Text section:
☆ ☆ ☆

Why does new BigDecimal("0.015").compareTo(new BigDecimal(0.015)) return -1? [duplicate]

This question already has answers here:
Why are floating point numbers inaccurate?
(5 answers)
BigDecimal compareTo not working as expected
(1 answer)
Closed 7 years ago.
Why does new BigDecimal("0.015").compareTo(new BigDecimal(0.015)) return -1?
If I expect those two to be equal, is there an alternative way to compare them?
Due to the imprecise nature of floating point arithmetic, they're not exactly equal
System.out.println(new BigDecimal(0.015));
displays
0.01499999999999999944488848768742172978818416595458984375
To expand on the answer from #Reimeus, the various constructors for BigDecimal accept different types of input. The floating point constructors, take a floating point as input, and due to the limitations of the way that floats/doubles are stored, these can only store accurately values that are a power of 2.
So, for example, 2⁻², or 0.25, can be represented exactly. 0.875 is (2⁻¹ + 2⁻² + 2⁻³), so it can also be represented accurately. So long as the number can be represented by a sum of powers, where the upper and lower power differ by no more than 53, then the number can be represented exactly. The vast majority of numbers don't fit this pattern!
In particular, 0.15 is not a power of two, nor is it the sum of a power of two, and so the representation is not accurate.
The string constructor on the other hand does store it accurately, by using a different format internally to store the number. Hence, when you compare the two, they compare as being different.
A double cannot exactly represent the value 0.015. The closest value it can represent in its 64 binary bits is 0.01499999999999999944488848768742172978818416595458984375. The constructor new BigDecimal(double) is designed to preserve the precise value of the double argument, which can never be exactly 0.015. Hence the result of your comparison.
However, if you display that double value, for example by:
System.out.println(0.01499999999999999944488848768742172978818416595458984375);
it outputs 0.015 – which hints at a workaround. Converting a double to a String chooses the shortest decimal representation needed to distinguish it from other possible double values.
Thus, if you create a BigDecimal from the double's String representation, it will have a value more as you expect. This comparison is true:
new BigDecimal(Double.toString(0.015)).equals(new BigDecimal("0.015"))
In fact, the method BigDecimal.valueOf(double) exists for exactly this purpose, so you can shorten the above to:
BigDecimal.valueOf(0.015).equals(new BigDecimal("0.015"))

☆ ☆ ☆

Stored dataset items
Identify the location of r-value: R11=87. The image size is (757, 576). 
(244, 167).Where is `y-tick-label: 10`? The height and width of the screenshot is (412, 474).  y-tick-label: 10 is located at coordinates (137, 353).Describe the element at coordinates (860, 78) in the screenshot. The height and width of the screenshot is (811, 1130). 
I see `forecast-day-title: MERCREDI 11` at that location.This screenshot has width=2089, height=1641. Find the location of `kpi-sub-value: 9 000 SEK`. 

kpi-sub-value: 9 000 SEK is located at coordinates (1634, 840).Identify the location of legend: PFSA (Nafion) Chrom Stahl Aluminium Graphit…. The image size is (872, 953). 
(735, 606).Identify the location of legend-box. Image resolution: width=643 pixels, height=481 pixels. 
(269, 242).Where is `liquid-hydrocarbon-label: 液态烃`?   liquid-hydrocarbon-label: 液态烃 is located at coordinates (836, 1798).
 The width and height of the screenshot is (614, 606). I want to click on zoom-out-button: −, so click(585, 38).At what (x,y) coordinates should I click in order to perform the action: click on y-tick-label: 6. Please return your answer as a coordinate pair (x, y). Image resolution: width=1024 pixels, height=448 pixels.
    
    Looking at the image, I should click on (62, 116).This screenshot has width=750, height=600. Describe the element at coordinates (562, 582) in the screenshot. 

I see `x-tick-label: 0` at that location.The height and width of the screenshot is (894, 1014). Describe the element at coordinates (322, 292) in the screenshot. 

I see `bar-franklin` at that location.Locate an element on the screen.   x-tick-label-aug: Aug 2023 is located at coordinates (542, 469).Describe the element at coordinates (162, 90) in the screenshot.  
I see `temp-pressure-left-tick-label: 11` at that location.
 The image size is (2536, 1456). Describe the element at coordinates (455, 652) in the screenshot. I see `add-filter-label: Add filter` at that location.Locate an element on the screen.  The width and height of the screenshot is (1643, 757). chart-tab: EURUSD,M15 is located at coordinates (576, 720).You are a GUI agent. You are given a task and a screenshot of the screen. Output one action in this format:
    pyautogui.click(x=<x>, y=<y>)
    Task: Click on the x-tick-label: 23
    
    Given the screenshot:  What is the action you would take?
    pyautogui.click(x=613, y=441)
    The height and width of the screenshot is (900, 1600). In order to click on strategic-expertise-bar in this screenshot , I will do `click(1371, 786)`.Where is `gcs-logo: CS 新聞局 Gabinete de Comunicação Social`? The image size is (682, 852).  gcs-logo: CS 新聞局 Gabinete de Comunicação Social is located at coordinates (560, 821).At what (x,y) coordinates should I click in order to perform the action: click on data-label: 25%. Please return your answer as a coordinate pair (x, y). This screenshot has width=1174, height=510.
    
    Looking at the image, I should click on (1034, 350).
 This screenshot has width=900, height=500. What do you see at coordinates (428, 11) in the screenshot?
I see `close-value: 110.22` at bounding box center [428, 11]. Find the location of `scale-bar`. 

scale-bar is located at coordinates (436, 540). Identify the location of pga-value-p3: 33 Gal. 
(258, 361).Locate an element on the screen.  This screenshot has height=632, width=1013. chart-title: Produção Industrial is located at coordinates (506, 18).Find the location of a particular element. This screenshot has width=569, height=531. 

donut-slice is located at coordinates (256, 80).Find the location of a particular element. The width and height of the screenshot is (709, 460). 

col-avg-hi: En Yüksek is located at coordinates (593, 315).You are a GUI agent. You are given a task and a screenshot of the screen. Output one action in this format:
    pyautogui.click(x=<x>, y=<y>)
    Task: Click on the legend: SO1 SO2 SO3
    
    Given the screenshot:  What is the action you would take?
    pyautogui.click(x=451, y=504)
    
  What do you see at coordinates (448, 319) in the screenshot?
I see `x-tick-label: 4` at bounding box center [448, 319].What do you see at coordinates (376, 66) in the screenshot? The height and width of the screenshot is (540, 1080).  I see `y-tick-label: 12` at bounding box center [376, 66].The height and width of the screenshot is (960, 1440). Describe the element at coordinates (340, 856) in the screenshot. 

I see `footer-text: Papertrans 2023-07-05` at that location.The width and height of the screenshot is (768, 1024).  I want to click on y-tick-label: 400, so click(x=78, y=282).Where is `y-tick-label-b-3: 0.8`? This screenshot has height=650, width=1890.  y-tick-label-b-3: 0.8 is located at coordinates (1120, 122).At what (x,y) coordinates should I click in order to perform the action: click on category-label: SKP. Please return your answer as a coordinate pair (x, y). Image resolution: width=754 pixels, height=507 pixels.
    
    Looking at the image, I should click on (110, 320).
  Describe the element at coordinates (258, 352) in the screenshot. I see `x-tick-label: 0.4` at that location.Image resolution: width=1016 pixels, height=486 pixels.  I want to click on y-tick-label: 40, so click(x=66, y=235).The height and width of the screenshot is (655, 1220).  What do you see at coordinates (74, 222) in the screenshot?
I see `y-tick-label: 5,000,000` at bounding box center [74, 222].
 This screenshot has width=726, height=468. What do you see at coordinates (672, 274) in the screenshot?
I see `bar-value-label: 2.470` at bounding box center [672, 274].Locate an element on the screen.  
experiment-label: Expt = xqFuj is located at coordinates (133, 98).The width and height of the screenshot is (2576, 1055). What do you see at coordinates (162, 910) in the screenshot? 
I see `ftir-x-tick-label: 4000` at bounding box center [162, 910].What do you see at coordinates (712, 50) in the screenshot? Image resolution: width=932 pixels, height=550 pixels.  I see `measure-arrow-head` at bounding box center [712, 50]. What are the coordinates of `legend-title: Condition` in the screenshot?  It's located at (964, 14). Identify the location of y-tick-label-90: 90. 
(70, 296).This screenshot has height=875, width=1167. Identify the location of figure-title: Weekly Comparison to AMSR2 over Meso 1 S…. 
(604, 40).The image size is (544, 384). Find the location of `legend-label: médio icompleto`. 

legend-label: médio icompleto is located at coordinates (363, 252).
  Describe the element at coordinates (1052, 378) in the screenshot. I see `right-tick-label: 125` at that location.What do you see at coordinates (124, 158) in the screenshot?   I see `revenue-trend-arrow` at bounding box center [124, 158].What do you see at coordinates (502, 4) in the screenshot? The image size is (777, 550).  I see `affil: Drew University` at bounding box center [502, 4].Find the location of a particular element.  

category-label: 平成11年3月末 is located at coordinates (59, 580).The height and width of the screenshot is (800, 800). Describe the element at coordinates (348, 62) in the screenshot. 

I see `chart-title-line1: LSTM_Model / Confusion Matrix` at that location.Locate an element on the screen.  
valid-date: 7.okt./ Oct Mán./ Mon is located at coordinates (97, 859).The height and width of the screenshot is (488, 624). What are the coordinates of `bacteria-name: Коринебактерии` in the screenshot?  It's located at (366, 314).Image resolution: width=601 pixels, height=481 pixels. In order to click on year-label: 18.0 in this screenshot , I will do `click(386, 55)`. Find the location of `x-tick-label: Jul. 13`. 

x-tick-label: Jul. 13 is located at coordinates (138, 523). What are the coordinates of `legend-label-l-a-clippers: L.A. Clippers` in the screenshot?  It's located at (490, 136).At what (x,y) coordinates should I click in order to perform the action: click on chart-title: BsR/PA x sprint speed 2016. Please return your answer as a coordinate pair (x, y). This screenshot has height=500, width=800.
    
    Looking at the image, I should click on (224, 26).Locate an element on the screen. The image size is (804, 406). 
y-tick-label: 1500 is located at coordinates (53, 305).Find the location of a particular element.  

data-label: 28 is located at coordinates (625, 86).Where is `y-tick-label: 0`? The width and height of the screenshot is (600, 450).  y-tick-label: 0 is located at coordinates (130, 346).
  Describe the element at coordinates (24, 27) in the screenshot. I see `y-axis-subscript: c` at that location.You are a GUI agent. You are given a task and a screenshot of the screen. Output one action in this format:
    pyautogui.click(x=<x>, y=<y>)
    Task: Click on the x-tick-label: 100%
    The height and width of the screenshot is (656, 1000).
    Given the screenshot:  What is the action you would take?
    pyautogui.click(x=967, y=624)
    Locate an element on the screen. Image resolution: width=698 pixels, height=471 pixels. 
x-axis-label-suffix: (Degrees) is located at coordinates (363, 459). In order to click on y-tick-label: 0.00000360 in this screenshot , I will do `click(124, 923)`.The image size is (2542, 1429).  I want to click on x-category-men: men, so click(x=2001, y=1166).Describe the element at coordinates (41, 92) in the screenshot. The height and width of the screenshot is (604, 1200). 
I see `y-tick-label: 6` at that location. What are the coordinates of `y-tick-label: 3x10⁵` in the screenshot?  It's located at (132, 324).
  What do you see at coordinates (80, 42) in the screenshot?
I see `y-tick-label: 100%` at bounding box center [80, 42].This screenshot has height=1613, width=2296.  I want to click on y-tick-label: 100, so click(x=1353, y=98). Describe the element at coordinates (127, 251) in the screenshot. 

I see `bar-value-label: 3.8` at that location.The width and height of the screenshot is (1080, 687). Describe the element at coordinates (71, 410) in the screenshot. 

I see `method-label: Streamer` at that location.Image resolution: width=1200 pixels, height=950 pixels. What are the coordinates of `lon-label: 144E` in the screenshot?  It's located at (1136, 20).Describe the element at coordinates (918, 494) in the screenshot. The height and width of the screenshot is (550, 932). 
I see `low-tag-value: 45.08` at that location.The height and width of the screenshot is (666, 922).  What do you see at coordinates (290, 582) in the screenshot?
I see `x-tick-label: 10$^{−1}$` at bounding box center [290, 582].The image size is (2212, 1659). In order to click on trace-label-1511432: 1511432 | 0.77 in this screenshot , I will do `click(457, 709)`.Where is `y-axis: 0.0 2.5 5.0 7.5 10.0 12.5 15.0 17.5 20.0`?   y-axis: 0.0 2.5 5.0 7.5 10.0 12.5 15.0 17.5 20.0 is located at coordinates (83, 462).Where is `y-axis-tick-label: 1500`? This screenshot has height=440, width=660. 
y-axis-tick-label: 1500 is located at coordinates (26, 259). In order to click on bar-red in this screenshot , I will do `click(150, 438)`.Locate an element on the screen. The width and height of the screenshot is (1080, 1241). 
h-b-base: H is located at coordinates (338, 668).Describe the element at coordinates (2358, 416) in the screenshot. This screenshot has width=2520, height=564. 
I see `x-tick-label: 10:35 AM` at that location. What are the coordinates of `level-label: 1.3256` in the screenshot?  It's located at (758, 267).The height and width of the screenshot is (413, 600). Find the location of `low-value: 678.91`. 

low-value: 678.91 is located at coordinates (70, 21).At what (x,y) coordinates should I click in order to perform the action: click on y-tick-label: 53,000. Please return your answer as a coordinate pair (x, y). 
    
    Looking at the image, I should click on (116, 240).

☆ ☆ ☆

Instructions for the task: In the BigDecimal text, which method exists for making a BigDecimal from a double's String representation? The entries come from a different source than the BigDecimal text.

Solution for this task: BigDecimal.valueOf(double)